Hey everyone, I'm almost a year into my model A project and the time has come for me to face some subframe and body issues. For those interested the project started as a rolling chassis I purchased in Vermont last summer I knew from the beginning it was going to be a traditional flathead/3 speed car. I have my rolling chassis almost done now aside from swapping the rear end to hydraulic brakes. It has a 1941 v8 with an f1 tranny I rebuilt to be closed drive so it would fit with my Vern Tardel k member and stock banjo. Up front is a 32 heavy axle with matching 32 wishbone all hung from a posies spring. I purchased my coupe body last November mostly on a whim because I had really wanted a coupe. I knew it needed subframe work, and more importantly I knew that I don't have a lot of experience with welding and body work. But here I am. So now I am looking for some advice on how to go about my repairs. Knowing that the body is missing the subframe by the rear wheel wells and it is also missing the front uprights that go to the firewall I believe. I am aware of the full floor replacements and the full and half patches for the subframe from brookville roadster. I have never mounted a model a body and never attempted serious structural body work before, knowing this I would appreciate some recommendations from the experienced people here! Here are some photos of the damage. Hope the photos uploaded properly Thanks everyone.

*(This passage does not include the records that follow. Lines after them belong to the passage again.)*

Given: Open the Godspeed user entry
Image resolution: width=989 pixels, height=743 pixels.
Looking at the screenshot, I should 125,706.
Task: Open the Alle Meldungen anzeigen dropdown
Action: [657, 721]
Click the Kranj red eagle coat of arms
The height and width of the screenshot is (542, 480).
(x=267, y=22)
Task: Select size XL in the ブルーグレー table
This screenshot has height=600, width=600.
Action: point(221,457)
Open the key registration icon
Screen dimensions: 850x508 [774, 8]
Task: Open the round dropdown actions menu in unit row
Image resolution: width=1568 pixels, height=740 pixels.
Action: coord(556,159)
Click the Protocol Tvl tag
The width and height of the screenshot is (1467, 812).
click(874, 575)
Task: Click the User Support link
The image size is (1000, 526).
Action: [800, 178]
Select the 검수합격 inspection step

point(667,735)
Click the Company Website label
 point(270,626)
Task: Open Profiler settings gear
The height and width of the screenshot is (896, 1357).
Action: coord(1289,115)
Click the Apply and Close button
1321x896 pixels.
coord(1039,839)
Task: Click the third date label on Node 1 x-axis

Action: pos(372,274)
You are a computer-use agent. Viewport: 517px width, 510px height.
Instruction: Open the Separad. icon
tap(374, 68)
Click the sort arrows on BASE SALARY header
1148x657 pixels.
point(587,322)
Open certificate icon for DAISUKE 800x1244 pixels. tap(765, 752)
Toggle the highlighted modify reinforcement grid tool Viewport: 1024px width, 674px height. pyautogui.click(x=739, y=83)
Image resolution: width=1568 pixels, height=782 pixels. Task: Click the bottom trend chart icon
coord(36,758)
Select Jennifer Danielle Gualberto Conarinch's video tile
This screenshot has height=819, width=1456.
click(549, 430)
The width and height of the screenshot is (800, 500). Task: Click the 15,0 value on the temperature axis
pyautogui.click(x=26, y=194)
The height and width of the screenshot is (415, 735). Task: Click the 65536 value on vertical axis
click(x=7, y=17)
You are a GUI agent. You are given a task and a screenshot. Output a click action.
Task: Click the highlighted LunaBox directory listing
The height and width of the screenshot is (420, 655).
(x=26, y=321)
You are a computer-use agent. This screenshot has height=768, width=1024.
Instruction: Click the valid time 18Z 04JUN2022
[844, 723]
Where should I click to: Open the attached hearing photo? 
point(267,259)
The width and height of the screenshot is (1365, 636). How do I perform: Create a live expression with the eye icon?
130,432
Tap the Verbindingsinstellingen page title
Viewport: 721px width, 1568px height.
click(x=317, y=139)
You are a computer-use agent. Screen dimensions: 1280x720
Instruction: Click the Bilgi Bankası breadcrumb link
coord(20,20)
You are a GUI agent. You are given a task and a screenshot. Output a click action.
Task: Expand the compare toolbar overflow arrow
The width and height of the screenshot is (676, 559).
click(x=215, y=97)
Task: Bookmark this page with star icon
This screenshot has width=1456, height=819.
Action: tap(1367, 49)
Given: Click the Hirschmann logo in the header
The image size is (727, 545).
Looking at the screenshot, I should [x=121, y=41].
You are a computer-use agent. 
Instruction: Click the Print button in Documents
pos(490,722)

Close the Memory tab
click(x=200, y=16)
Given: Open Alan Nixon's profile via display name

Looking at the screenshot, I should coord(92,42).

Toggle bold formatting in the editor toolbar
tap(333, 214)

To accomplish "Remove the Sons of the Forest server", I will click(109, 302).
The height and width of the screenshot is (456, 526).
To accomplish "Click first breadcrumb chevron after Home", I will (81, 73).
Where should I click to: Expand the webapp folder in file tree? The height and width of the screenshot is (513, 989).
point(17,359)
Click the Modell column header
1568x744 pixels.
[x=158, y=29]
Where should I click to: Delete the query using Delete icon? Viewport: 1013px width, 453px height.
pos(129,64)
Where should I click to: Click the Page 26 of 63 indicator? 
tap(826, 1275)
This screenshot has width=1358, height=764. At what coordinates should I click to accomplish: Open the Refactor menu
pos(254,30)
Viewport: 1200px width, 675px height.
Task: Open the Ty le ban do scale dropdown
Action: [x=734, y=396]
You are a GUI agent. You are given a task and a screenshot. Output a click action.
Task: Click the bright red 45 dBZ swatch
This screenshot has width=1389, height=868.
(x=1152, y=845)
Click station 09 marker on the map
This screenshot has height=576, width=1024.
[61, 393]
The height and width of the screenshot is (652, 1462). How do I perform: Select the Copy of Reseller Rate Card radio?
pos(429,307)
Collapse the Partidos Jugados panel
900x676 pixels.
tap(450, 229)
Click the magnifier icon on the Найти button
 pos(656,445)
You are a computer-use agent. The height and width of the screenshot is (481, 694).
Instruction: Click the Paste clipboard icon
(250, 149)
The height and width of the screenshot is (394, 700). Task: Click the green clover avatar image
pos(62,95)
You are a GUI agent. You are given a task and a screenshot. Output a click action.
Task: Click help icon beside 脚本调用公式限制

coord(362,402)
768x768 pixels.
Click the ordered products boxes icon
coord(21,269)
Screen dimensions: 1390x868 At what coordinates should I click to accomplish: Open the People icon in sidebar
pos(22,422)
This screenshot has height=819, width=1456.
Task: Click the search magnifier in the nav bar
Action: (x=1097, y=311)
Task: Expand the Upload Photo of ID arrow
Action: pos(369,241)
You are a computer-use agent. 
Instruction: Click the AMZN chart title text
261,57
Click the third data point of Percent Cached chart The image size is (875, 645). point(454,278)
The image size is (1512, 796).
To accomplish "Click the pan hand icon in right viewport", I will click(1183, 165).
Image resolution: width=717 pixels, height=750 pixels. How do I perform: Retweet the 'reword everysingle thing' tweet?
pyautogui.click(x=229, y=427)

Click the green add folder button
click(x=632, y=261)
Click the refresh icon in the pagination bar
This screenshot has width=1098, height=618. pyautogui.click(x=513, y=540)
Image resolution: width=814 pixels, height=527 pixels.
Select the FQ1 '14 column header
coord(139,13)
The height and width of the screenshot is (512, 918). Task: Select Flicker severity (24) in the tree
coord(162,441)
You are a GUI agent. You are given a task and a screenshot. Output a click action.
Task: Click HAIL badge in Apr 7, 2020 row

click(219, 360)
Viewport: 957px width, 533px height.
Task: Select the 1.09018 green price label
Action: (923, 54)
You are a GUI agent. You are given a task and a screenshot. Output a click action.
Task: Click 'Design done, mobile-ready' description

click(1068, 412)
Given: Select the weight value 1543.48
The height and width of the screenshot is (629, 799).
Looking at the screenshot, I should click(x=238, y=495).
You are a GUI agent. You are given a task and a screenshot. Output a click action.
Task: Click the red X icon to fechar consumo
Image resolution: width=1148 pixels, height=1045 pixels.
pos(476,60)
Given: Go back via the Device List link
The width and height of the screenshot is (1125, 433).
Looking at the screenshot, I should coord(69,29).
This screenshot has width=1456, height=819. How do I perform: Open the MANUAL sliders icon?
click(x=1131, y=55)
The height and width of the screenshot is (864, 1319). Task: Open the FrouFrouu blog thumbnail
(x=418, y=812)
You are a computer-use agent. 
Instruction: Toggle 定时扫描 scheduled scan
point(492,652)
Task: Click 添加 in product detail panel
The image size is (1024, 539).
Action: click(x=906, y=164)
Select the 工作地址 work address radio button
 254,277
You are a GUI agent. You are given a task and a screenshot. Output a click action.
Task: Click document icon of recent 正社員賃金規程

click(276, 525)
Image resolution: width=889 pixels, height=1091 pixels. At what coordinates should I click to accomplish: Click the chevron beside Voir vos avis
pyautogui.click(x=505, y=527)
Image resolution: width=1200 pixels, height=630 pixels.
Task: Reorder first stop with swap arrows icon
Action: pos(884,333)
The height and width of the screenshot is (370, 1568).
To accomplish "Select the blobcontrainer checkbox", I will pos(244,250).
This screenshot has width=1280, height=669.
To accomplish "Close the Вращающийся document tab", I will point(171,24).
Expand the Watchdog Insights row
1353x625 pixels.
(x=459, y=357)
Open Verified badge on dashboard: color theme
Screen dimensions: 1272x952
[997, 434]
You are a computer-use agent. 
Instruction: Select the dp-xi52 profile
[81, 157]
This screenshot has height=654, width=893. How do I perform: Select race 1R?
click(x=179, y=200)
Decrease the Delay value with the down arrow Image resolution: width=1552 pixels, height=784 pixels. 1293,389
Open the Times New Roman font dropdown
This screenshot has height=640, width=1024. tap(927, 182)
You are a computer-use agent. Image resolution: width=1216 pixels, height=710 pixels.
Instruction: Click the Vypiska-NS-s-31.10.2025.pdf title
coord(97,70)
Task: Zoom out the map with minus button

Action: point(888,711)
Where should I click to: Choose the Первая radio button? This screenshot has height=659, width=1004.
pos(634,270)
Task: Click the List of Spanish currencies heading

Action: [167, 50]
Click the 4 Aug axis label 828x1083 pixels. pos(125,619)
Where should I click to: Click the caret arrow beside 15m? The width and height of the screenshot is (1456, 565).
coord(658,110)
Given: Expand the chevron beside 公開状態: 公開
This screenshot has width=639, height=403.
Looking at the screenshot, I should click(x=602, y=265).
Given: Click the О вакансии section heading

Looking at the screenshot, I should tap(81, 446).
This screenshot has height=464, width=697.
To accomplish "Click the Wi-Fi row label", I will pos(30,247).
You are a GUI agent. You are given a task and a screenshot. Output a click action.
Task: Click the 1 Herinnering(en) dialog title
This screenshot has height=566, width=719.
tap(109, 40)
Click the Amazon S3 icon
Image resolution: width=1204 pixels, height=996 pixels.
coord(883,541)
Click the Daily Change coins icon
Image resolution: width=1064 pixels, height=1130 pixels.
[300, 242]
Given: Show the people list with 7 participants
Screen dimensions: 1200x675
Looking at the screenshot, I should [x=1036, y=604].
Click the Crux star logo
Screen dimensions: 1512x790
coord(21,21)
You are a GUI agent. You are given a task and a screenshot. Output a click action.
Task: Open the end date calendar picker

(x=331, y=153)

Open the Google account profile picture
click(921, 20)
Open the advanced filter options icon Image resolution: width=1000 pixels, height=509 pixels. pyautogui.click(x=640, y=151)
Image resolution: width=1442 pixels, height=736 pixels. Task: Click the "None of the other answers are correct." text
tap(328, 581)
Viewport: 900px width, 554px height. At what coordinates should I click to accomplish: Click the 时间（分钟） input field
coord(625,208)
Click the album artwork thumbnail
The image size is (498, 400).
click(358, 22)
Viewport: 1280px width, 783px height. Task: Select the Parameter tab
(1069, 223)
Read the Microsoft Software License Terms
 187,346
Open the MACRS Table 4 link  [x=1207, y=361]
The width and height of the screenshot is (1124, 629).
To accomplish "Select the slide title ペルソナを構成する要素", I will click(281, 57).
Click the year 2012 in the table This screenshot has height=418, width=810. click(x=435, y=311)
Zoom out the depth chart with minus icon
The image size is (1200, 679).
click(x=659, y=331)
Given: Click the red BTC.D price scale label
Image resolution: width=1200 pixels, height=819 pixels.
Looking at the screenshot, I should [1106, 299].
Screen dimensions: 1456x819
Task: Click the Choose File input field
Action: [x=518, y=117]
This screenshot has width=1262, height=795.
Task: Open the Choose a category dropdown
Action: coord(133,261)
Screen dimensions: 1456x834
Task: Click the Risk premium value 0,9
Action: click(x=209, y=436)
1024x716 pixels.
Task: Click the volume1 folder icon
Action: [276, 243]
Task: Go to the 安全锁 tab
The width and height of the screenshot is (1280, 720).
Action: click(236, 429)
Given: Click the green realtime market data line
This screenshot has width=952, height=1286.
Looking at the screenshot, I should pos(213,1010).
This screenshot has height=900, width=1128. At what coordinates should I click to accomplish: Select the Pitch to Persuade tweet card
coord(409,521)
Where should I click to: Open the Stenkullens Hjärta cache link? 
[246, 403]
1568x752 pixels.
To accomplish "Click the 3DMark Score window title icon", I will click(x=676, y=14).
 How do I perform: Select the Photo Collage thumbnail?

the front floor angled panels are called toe boards... the section they rivet to are subfloor extentions... I would buy the correct [10] wooden mounting blocks... from the cowl back the body will bolt through the sub floor cross rails and blocks not the main subrails... make sure your door jams and gaps are ok... measure diagonally from different spots and often... the rear of the body hangs past the end of the frame by a foot, it is supported by a couple foot long sections of mounting blocks... . I have a 36" rear subfloor section for a '30 coupe, I will use it, but am sending pix... the re-enforced holes about halfway back is where the frame ends... will take measurements if you need them as the repops I have are blanks... . there are no flanges on the outside edge of the subrail...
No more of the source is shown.